(Stored data entries)
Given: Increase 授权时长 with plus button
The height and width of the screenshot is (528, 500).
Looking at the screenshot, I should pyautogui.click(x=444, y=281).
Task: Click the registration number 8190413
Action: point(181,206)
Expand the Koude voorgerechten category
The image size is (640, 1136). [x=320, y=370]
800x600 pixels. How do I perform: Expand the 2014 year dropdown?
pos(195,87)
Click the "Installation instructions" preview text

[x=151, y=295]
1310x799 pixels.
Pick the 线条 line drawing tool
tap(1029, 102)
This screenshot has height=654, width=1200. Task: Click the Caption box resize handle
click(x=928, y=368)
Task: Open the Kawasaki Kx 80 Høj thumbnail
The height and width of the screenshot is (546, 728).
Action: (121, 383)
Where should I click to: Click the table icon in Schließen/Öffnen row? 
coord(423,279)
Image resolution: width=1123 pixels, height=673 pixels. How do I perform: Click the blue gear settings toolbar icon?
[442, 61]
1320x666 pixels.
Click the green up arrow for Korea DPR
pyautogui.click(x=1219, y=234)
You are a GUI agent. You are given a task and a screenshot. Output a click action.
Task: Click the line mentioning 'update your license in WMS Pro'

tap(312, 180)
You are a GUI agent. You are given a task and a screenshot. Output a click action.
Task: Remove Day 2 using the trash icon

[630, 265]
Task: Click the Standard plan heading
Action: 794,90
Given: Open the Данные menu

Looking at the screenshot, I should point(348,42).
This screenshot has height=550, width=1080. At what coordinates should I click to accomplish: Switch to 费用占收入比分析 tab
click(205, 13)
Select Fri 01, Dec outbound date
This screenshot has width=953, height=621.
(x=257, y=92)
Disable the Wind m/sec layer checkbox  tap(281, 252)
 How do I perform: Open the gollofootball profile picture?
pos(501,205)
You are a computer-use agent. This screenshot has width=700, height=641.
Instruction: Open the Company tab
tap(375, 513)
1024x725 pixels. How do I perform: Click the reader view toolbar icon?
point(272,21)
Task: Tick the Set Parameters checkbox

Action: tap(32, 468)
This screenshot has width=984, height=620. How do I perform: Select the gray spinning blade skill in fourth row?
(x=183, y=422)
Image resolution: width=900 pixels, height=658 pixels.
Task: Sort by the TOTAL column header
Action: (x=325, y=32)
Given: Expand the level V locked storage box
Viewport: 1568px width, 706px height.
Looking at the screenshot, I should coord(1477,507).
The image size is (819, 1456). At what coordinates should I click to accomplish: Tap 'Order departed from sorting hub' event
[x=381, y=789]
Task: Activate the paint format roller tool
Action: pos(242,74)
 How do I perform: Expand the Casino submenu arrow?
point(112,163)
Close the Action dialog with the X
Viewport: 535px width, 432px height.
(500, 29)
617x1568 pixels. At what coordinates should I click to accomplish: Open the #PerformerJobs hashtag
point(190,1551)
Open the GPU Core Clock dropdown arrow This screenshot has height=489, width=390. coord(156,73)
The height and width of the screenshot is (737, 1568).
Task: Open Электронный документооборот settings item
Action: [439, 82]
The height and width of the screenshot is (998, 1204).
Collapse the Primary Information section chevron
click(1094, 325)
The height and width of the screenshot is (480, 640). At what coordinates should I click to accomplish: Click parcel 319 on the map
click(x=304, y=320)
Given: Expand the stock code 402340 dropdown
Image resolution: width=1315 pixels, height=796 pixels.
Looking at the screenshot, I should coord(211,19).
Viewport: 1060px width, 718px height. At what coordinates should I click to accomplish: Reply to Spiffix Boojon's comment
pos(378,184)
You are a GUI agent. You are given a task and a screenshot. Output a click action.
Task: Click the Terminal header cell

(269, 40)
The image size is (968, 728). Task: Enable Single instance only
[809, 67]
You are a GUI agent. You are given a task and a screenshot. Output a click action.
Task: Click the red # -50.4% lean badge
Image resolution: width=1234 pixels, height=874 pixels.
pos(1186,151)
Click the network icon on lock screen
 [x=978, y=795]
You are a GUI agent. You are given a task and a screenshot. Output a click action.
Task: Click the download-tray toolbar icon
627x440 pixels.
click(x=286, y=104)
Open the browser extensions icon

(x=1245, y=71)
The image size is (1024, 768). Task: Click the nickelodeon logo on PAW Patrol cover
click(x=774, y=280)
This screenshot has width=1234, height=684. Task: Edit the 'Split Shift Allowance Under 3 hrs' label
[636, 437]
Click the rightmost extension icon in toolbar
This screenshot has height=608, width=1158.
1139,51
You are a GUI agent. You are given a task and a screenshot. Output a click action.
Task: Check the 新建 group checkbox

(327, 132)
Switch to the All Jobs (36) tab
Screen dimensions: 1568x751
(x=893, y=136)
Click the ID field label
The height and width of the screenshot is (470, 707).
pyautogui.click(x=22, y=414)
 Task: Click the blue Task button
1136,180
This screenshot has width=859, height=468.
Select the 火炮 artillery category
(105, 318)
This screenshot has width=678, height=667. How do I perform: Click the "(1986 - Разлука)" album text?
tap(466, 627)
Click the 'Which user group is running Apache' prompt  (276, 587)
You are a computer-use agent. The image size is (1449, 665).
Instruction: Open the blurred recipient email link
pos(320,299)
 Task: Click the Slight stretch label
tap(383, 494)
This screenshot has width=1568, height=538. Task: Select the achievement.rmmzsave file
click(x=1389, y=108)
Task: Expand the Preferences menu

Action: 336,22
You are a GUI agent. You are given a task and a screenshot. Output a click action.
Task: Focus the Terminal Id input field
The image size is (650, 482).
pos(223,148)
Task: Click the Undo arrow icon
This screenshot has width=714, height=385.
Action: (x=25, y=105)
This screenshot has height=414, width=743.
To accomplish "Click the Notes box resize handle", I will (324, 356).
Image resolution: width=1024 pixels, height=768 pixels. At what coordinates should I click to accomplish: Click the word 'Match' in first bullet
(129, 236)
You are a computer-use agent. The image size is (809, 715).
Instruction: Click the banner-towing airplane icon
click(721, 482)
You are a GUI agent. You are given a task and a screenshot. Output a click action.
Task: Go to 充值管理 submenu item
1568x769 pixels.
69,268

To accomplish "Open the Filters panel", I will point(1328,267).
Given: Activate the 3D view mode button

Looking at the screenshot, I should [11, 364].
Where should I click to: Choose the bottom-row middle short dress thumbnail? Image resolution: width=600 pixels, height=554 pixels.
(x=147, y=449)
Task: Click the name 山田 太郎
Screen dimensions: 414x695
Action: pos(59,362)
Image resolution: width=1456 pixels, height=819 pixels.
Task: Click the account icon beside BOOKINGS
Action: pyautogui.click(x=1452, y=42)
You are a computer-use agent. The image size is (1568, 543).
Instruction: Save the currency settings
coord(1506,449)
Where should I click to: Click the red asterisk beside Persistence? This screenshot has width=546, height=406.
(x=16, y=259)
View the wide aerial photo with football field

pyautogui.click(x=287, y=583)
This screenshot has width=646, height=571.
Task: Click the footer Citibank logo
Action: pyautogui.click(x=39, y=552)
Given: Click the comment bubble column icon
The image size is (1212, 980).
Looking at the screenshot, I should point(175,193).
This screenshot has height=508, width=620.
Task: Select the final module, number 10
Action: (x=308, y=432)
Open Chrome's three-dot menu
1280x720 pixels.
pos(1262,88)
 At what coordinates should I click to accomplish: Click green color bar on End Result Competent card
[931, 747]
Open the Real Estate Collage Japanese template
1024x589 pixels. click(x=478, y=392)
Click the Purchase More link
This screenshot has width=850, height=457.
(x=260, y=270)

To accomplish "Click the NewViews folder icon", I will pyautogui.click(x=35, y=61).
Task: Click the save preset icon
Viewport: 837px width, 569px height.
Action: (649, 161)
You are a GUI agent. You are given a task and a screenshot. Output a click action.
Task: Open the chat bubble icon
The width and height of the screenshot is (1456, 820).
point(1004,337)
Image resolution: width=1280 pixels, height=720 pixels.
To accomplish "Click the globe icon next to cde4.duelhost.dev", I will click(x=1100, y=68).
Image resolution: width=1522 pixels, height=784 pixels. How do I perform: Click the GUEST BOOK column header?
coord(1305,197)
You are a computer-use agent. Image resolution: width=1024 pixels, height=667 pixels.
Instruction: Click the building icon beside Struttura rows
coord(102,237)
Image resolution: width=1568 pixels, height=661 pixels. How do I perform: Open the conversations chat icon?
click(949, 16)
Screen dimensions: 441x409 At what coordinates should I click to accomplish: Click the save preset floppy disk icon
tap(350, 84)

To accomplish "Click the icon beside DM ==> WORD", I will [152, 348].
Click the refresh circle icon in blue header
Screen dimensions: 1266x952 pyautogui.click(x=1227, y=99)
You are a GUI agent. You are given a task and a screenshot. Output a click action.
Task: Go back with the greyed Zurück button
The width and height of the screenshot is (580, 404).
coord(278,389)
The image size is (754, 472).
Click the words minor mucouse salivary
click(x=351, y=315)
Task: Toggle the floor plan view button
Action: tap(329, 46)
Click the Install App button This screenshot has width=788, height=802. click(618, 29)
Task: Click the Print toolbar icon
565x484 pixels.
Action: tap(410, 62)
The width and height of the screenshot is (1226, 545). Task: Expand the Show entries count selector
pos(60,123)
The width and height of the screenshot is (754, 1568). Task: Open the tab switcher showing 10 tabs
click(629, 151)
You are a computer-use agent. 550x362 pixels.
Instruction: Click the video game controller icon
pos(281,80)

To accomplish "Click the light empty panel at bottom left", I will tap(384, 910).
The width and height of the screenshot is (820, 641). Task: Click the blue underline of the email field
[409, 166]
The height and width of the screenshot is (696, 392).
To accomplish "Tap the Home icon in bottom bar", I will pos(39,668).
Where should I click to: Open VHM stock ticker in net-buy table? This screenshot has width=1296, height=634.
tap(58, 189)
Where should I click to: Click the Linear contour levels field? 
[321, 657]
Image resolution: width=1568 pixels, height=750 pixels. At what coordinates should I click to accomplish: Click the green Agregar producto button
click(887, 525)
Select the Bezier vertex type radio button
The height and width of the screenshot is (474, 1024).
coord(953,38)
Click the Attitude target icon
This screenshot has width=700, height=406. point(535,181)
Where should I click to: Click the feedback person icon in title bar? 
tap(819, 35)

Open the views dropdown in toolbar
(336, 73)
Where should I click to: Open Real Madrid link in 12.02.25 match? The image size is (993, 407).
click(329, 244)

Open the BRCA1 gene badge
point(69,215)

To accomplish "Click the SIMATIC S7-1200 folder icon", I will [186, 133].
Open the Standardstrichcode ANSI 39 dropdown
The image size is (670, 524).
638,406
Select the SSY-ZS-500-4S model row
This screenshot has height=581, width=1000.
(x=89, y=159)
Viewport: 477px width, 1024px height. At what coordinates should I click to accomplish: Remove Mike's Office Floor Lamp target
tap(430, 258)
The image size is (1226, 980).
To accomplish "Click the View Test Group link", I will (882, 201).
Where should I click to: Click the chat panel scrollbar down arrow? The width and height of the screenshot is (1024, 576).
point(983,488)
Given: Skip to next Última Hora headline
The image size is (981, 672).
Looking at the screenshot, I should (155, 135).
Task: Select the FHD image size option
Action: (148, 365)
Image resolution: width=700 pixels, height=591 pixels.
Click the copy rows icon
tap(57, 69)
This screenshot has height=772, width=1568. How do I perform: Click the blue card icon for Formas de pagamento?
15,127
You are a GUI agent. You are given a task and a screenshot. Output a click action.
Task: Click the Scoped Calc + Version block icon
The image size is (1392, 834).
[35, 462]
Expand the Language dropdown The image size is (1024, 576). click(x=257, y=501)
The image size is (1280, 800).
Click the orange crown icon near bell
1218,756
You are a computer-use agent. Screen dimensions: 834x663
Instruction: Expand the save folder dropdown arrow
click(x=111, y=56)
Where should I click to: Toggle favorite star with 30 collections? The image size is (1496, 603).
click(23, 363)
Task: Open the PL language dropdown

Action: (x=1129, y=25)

■ What is being asked ■
Copy each line from the data that features the string "bubble".

■ Task result ■
Given: Click the comment bubble column icon
Task: Open the chat bubble icon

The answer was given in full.